[Assignment] Transcribe only the lines of the listing below from the one holding "Viewport: 401px width, 495px height." through the one holding "has width=573, height=561.", inclusive, without any change.

+++

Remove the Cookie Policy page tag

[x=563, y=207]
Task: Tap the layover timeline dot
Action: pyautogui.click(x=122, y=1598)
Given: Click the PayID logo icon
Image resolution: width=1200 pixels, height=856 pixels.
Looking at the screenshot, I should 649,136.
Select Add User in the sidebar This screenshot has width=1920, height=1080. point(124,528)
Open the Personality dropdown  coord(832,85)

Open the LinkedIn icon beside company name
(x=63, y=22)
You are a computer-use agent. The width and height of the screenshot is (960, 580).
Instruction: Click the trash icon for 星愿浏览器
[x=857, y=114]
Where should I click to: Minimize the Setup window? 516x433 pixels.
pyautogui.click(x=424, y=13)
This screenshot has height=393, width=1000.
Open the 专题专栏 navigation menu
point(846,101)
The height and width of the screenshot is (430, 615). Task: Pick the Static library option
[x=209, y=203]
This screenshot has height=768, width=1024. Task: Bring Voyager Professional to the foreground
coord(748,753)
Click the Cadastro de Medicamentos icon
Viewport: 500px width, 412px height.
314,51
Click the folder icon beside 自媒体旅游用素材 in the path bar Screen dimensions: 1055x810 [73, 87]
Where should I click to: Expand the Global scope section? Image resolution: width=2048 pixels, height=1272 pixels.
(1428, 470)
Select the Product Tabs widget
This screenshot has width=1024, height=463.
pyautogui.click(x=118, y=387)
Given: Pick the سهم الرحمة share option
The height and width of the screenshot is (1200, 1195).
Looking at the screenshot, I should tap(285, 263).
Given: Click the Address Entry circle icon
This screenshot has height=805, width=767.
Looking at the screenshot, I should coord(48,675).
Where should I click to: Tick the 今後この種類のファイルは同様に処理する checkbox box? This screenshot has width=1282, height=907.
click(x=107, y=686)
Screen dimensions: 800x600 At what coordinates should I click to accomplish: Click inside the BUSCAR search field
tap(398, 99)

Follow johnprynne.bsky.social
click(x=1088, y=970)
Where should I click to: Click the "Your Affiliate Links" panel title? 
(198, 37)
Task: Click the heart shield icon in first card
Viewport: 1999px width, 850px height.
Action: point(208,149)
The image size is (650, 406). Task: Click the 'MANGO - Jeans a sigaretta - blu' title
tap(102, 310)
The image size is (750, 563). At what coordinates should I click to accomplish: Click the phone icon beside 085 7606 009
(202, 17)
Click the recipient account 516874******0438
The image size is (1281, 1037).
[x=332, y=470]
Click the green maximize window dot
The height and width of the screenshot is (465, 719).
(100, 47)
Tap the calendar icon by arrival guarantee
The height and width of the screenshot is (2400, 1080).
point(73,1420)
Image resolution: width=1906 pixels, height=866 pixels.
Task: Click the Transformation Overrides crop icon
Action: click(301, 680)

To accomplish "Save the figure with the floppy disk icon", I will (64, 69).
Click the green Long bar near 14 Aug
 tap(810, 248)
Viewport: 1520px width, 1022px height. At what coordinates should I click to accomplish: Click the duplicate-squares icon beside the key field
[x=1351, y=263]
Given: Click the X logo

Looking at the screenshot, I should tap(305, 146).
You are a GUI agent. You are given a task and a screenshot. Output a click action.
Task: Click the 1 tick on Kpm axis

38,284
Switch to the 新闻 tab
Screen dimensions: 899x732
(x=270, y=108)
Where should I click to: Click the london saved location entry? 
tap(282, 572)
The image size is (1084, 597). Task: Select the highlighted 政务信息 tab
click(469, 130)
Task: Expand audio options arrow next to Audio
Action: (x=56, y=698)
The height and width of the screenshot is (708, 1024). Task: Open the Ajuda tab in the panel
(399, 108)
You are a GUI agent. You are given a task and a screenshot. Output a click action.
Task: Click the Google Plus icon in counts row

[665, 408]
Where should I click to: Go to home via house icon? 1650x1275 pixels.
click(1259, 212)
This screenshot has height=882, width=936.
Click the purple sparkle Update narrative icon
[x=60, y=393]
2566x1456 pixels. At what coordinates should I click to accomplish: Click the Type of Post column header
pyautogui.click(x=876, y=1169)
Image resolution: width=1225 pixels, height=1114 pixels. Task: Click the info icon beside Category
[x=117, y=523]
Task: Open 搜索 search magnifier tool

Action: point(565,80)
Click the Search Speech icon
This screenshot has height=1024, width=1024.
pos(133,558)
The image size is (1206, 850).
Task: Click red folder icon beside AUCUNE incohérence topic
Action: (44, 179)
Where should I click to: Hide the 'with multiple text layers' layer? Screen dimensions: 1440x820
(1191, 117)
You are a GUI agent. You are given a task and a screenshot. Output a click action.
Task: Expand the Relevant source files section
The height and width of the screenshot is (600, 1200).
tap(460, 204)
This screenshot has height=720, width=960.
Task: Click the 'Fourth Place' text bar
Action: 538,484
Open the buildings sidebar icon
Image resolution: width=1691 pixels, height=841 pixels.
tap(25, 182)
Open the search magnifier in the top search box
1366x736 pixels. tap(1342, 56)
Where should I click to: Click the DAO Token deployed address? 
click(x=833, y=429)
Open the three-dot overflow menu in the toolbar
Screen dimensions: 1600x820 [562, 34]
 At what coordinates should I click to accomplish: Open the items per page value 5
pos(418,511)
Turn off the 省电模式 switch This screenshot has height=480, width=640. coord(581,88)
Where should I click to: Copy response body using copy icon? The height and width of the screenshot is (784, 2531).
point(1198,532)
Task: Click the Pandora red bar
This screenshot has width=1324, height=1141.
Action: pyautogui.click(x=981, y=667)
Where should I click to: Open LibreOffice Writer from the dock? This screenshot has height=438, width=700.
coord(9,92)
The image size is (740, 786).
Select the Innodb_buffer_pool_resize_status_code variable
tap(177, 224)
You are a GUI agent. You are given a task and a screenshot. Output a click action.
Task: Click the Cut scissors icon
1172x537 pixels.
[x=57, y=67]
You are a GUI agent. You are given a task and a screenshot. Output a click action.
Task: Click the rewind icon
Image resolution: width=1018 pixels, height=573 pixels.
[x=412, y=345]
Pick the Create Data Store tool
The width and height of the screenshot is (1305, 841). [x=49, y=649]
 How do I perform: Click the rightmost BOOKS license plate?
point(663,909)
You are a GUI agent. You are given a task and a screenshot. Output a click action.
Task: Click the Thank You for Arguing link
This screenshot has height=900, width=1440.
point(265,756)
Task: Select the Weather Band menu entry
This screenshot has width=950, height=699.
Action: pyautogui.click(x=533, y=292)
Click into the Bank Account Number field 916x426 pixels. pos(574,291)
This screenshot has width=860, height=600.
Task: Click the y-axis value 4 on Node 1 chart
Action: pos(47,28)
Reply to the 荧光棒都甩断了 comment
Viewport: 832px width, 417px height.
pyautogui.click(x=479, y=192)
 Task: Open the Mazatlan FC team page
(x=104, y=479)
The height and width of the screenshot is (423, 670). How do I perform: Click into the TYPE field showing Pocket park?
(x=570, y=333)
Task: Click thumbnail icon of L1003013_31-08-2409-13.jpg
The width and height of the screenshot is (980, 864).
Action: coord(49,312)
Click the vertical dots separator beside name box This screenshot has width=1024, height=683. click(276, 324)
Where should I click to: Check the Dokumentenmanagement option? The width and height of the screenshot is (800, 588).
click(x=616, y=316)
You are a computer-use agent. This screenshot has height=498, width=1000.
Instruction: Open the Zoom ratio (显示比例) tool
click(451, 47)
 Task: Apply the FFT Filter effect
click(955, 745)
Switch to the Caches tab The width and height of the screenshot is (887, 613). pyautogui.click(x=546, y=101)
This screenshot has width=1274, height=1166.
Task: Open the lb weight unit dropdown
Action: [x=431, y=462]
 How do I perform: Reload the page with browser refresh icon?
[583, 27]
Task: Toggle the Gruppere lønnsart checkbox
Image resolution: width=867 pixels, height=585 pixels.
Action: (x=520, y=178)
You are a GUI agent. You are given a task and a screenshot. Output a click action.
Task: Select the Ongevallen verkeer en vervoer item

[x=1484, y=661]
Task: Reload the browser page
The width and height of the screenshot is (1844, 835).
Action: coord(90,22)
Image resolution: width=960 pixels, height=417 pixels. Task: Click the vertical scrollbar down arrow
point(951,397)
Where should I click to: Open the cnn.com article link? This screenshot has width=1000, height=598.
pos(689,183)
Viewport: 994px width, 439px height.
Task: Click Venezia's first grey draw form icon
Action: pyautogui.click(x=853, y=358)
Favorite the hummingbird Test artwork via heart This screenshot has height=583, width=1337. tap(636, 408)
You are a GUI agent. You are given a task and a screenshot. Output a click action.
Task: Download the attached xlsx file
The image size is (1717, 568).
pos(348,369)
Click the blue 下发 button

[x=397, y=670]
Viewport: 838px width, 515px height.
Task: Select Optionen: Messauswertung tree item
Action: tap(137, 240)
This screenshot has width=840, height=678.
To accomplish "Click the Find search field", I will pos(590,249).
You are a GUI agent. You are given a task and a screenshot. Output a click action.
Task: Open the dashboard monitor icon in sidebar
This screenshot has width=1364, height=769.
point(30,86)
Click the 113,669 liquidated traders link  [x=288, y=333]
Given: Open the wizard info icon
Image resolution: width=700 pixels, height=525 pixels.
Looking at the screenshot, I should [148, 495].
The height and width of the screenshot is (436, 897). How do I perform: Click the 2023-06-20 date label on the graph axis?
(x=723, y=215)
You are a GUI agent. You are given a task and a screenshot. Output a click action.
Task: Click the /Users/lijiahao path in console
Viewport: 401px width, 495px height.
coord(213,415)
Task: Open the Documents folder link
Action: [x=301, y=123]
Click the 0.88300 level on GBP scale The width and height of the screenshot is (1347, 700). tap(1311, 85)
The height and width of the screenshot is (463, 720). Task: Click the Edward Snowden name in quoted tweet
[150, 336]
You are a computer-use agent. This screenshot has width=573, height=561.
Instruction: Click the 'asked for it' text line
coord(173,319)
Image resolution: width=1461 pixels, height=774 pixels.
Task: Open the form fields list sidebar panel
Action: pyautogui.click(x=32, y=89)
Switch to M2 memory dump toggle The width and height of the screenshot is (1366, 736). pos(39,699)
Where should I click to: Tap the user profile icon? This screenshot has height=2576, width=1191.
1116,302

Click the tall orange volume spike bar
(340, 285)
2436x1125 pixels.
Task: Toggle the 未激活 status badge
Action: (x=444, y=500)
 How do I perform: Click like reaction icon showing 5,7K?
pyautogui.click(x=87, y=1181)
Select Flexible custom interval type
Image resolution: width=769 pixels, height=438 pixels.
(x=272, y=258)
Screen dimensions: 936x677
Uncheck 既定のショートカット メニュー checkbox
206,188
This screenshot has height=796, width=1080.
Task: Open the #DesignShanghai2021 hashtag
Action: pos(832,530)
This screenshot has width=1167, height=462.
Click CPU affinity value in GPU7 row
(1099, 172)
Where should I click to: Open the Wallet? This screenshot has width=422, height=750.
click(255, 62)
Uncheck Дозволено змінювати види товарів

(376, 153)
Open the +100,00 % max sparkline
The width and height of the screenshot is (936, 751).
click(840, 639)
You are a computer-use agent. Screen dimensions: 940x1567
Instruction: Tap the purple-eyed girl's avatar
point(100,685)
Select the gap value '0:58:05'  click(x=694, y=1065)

+++

[Result]
Viewport: 401px width, 495px height.
coord(213,415)
Task: Open the Documents folder link
Action: [x=301, y=123]
Click the 0.88300 level on GBP scale The width and height of the screenshot is (1347, 700). tap(1311, 85)
The height and width of the screenshot is (463, 720). Task: Click the Edward Snowden name in quoted tweet
[150, 336]
You are a computer-use agent. This screenshot has width=573, height=561.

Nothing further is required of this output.